#### WHAT NEEDS TO BE DONE
Rewrite the items below with every occurrence of "Describe the element" changed to "Name the element", keeping all other text unchanged.
* * * * *
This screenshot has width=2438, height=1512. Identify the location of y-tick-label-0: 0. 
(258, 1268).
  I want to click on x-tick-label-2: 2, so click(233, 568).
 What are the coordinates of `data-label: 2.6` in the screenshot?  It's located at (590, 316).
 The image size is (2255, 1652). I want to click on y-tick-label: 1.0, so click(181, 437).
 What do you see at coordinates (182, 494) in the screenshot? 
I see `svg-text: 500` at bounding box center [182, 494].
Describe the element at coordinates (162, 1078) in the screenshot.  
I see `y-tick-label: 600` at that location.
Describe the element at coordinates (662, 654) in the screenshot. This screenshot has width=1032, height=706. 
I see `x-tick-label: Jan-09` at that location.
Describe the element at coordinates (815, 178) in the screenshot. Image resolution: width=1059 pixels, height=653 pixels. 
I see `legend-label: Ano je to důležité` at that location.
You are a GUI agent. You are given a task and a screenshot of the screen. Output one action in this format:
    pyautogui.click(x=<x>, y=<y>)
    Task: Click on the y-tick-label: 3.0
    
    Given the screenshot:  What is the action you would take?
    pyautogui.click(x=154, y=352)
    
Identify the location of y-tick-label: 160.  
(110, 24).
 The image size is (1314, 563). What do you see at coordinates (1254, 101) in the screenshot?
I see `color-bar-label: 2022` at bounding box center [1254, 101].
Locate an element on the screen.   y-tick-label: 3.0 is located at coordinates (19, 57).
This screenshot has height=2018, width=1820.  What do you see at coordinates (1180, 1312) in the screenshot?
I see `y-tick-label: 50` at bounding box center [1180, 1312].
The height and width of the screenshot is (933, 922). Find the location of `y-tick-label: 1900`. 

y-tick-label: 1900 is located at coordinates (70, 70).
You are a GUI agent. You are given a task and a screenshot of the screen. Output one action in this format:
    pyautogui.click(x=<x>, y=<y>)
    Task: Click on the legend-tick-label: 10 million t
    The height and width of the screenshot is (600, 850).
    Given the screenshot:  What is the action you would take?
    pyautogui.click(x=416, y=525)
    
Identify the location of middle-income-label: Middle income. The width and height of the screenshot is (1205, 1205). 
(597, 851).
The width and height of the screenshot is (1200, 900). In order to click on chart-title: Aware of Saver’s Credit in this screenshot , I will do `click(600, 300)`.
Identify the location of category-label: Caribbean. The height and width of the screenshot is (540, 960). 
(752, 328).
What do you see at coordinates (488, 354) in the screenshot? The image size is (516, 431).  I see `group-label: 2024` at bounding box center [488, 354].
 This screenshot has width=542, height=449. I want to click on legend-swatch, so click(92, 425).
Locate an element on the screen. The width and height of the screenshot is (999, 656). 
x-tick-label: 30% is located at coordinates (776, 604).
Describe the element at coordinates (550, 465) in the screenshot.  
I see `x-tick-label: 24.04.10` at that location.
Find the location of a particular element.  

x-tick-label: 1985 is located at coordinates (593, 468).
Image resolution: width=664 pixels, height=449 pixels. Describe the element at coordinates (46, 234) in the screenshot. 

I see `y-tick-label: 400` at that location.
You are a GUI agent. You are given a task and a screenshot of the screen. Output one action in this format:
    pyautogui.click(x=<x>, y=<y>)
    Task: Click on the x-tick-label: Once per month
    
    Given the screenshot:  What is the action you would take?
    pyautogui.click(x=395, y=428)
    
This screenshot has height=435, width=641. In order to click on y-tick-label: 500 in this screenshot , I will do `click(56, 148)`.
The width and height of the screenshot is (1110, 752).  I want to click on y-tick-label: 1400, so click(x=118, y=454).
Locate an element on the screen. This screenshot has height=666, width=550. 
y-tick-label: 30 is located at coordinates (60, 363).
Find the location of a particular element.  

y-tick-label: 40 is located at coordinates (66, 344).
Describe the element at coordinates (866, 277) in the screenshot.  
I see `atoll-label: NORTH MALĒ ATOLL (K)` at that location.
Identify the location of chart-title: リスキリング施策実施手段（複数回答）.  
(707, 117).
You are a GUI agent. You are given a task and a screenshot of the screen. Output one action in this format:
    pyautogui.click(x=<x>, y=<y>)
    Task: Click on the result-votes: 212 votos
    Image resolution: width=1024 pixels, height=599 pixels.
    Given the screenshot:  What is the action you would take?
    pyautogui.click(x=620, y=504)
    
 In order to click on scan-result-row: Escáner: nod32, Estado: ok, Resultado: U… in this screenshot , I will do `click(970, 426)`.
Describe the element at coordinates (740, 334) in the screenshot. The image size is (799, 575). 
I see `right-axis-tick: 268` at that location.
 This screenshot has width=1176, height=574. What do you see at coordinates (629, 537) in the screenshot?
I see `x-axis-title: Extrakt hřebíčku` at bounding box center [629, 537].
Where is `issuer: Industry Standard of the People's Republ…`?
* * * * *
#### EXERCISE RESPONSE
This screenshot has width=2438, height=1512. Identify the location of y-tick-label-0: 0. 
(258, 1268).
  I want to click on x-tick-label-2: 2, so click(233, 568).
 What are the coordinates of `data-label: 2.6` in the screenshot?  It's located at (590, 316).
 The image size is (2255, 1652). I want to click on y-tick-label: 1.0, so click(181, 437).
 What do you see at coordinates (182, 494) in the screenshot? 
I see `svg-text: 500` at bounding box center [182, 494].
Name the element at coordinates (162, 1078) in the screenshot.  
I see `y-tick-label: 600` at that location.
Name the element at coordinates (662, 654) in the screenshot. This screenshot has width=1032, height=706. 
I see `x-tick-label: Jan-09` at that location.
Name the element at coordinates (815, 178) in the screenshot. Image resolution: width=1059 pixels, height=653 pixels. 
I see `legend-label: Ano je to důležité` at that location.
You are a GUI agent. You are given a task and a screenshot of the screen. Output one action in this format:
    pyautogui.click(x=<x>, y=<y>)
    Task: Click on the y-tick-label: 3.0
    
    Given the screenshot:  What is the action you would take?
    pyautogui.click(x=154, y=352)
    
Identify the location of y-tick-label: 160.  
(110, 24).
 The image size is (1314, 563). What do you see at coordinates (1254, 101) in the screenshot?
I see `color-bar-label: 2022` at bounding box center [1254, 101].
Locate an element on the screen.   y-tick-label: 3.0 is located at coordinates (19, 57).
This screenshot has height=2018, width=1820.  What do you see at coordinates (1180, 1312) in the screenshot?
I see `y-tick-label: 50` at bounding box center [1180, 1312].
The height and width of the screenshot is (933, 922). Find the location of `y-tick-label: 1900`. 

y-tick-label: 1900 is located at coordinates (70, 70).
You are a GUI agent. You are given a task and a screenshot of the screen. Output one action in this format:
    pyautogui.click(x=<x>, y=<y>)
    Task: Click on the legend-tick-label: 10 million t
    The height and width of the screenshot is (600, 850).
    Given the screenshot:  What is the action you would take?
    pyautogui.click(x=416, y=525)
    
Identify the location of middle-income-label: Middle income. The width and height of the screenshot is (1205, 1205). 
(597, 851).
The width and height of the screenshot is (1200, 900). In order to click on chart-title: Aware of Saver’s Credit in this screenshot , I will do `click(600, 300)`.
Identify the location of category-label: Caribbean. The height and width of the screenshot is (540, 960). 
(752, 328).
What do you see at coordinates (488, 354) in the screenshot? The image size is (516, 431).  I see `group-label: 2024` at bounding box center [488, 354].
 This screenshot has width=542, height=449. I want to click on legend-swatch, so click(92, 425).
Locate an element on the screen. The width and height of the screenshot is (999, 656). 
x-tick-label: 30% is located at coordinates (776, 604).
Name the element at coordinates (550, 465) in the screenshot.  
I see `x-tick-label: 24.04.10` at that location.
Find the location of a particular element.  

x-tick-label: 1985 is located at coordinates (593, 468).
Image resolution: width=664 pixels, height=449 pixels. Name the element at coordinates (46, 234) in the screenshot. 

I see `y-tick-label: 400` at that location.
You are a GUI agent. You are given a task and a screenshot of the screen. Output one action in this format:
    pyautogui.click(x=<x>, y=<y>)
    Task: Click on the x-tick-label: Once per month
    
    Given the screenshot:  What is the action you would take?
    pyautogui.click(x=395, y=428)
    
This screenshot has height=435, width=641. In order to click on y-tick-label: 500 in this screenshot , I will do `click(56, 148)`.
The width and height of the screenshot is (1110, 752).  I want to click on y-tick-label: 1400, so click(x=118, y=454).
Locate an element on the screen. This screenshot has height=666, width=550. 
y-tick-label: 30 is located at coordinates (60, 363).
Find the location of a particular element.  

y-tick-label: 40 is located at coordinates (66, 344).
Name the element at coordinates (866, 277) in the screenshot.  
I see `atoll-label: NORTH MALĒ ATOLL (K)` at that location.
Identify the location of chart-title: リスキリング施策実施手段（複数回答）.  
(707, 117).
You are a GUI agent. You are given a task and a screenshot of the screen. Output one action in this format:
    pyautogui.click(x=<x>, y=<y>)
    Task: Click on the result-votes: 212 votos
    Image resolution: width=1024 pixels, height=599 pixels.
    Given the screenshot:  What is the action you would take?
    pyautogui.click(x=620, y=504)
    
 In order to click on scan-result-row: Escáner: nod32, Estado: ok, Resultado: U… in this screenshot , I will do `click(970, 426)`.
Name the element at coordinates (740, 334) in the screenshot. The image size is (799, 575). 
I see `right-axis-tick: 268` at that location.
 This screenshot has width=1176, height=574. What do you see at coordinates (629, 537) in the screenshot?
I see `x-axis-title: Extrakt hřebíčku` at bounding box center [629, 537].
Where is `issuer: Industry Standard of the People's Republ…`?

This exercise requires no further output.